>> START

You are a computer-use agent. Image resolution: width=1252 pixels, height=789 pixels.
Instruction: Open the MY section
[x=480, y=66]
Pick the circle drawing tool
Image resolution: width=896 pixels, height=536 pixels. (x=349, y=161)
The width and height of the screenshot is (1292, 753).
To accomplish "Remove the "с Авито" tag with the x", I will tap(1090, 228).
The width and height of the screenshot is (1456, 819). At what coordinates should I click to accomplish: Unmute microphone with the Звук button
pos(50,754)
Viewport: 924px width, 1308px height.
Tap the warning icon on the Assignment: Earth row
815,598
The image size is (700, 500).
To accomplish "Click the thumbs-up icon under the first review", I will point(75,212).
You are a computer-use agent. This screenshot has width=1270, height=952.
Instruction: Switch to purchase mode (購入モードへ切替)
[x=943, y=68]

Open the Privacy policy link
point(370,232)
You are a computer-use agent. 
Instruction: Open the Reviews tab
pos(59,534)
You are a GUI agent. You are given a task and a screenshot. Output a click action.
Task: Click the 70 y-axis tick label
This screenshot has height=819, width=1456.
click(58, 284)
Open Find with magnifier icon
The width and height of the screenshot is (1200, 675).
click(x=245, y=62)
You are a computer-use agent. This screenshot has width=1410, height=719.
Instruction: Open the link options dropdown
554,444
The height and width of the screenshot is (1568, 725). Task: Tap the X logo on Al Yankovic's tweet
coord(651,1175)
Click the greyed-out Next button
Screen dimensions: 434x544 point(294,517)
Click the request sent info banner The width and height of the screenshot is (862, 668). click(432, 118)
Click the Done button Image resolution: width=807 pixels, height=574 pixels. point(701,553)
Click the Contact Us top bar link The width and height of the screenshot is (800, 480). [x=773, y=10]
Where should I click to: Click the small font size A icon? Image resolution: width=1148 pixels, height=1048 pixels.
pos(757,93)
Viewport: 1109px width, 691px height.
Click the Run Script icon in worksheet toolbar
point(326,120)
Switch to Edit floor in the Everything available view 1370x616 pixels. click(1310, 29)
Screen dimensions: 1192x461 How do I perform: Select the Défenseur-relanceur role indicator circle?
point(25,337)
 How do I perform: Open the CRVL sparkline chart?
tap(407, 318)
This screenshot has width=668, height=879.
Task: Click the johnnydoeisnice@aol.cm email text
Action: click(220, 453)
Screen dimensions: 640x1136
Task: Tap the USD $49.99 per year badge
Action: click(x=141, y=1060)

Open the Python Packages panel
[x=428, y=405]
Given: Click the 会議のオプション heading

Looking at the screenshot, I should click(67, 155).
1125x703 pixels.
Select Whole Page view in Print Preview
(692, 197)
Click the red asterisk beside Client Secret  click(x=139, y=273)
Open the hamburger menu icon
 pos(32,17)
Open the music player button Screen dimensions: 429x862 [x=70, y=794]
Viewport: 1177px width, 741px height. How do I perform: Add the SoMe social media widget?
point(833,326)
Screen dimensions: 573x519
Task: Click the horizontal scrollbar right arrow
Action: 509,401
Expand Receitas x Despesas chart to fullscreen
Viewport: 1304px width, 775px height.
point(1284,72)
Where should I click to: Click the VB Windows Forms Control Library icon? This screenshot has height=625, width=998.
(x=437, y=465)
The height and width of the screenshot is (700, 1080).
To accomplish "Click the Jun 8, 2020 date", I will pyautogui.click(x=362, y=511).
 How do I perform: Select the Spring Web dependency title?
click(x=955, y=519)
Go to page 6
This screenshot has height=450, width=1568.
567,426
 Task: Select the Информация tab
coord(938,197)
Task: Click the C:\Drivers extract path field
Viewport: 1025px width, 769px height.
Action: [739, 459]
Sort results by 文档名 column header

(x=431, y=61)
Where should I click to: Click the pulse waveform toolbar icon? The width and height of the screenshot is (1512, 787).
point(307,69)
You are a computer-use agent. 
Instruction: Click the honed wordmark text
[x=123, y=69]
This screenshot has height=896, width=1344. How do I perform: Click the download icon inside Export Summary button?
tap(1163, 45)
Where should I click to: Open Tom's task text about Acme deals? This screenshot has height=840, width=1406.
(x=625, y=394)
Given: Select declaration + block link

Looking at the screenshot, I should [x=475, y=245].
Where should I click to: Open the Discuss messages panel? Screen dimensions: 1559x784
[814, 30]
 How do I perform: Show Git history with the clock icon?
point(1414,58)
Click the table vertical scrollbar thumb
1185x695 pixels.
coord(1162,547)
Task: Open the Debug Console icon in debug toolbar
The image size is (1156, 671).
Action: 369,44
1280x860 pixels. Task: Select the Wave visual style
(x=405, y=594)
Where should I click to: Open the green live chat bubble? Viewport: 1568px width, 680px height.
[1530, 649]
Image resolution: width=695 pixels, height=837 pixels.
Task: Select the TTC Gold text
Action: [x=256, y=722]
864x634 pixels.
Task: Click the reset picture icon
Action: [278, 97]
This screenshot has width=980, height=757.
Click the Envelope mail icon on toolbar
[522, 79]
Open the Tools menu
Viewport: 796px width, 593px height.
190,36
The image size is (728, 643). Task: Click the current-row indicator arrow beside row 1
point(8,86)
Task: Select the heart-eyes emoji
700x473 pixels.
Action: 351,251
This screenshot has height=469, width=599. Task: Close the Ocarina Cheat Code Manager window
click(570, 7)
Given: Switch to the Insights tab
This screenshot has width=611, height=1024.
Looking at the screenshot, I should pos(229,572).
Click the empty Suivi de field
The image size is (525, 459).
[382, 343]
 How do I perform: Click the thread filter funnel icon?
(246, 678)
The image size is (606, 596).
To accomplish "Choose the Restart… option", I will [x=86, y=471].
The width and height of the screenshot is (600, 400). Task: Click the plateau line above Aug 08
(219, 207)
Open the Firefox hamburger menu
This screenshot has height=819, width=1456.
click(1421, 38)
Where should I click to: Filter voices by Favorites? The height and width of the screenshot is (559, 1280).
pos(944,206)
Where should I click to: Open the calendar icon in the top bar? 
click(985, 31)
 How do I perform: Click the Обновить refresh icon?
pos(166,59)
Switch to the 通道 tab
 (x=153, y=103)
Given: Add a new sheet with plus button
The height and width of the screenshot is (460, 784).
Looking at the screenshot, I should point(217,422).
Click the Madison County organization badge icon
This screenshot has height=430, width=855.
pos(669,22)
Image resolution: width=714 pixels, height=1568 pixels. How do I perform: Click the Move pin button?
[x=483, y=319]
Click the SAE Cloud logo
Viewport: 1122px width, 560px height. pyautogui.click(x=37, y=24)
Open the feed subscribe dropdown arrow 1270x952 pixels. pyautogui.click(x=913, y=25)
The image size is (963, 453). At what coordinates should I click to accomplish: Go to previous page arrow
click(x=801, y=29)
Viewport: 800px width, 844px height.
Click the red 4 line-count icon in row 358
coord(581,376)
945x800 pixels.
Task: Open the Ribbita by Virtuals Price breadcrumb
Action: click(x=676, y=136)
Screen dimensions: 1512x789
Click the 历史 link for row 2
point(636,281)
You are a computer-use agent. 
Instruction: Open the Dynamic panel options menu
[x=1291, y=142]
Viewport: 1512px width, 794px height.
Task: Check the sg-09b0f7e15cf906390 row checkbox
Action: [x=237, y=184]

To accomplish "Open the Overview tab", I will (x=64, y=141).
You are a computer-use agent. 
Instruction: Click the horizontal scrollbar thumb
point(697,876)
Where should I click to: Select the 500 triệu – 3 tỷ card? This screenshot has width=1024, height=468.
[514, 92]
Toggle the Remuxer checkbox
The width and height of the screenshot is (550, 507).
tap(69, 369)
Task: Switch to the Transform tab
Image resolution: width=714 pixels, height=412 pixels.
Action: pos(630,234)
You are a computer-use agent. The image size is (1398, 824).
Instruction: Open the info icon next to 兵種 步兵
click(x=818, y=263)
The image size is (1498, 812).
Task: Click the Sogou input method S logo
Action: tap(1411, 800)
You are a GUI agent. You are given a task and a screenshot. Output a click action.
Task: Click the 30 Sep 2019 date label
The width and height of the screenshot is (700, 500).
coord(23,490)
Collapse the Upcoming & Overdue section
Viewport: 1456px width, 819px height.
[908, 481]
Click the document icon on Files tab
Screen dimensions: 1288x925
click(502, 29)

>> END

Rewrite the entries starting at the line that contains "Given: Switch to the Insights tab" and ending at the line that contains "click(1421, 38)", replacing "Insights" with "Analytics" and leaving everything else unchanged.

Given: Switch to the Analytics tab
This screenshot has width=611, height=1024.
Looking at the screenshot, I should pos(229,572).
Click the empty Suivi de field
The image size is (525, 459).
[382, 343]
 How do I perform: Click the thread filter funnel icon?
(246, 678)
The image size is (606, 596).
To accomplish "Choose the Restart… option", I will [x=86, y=471].
The width and height of the screenshot is (600, 400). Task: Click the plateau line above Aug 08
(219, 207)
Open the Firefox hamburger menu
This screenshot has height=819, width=1456.
click(1421, 38)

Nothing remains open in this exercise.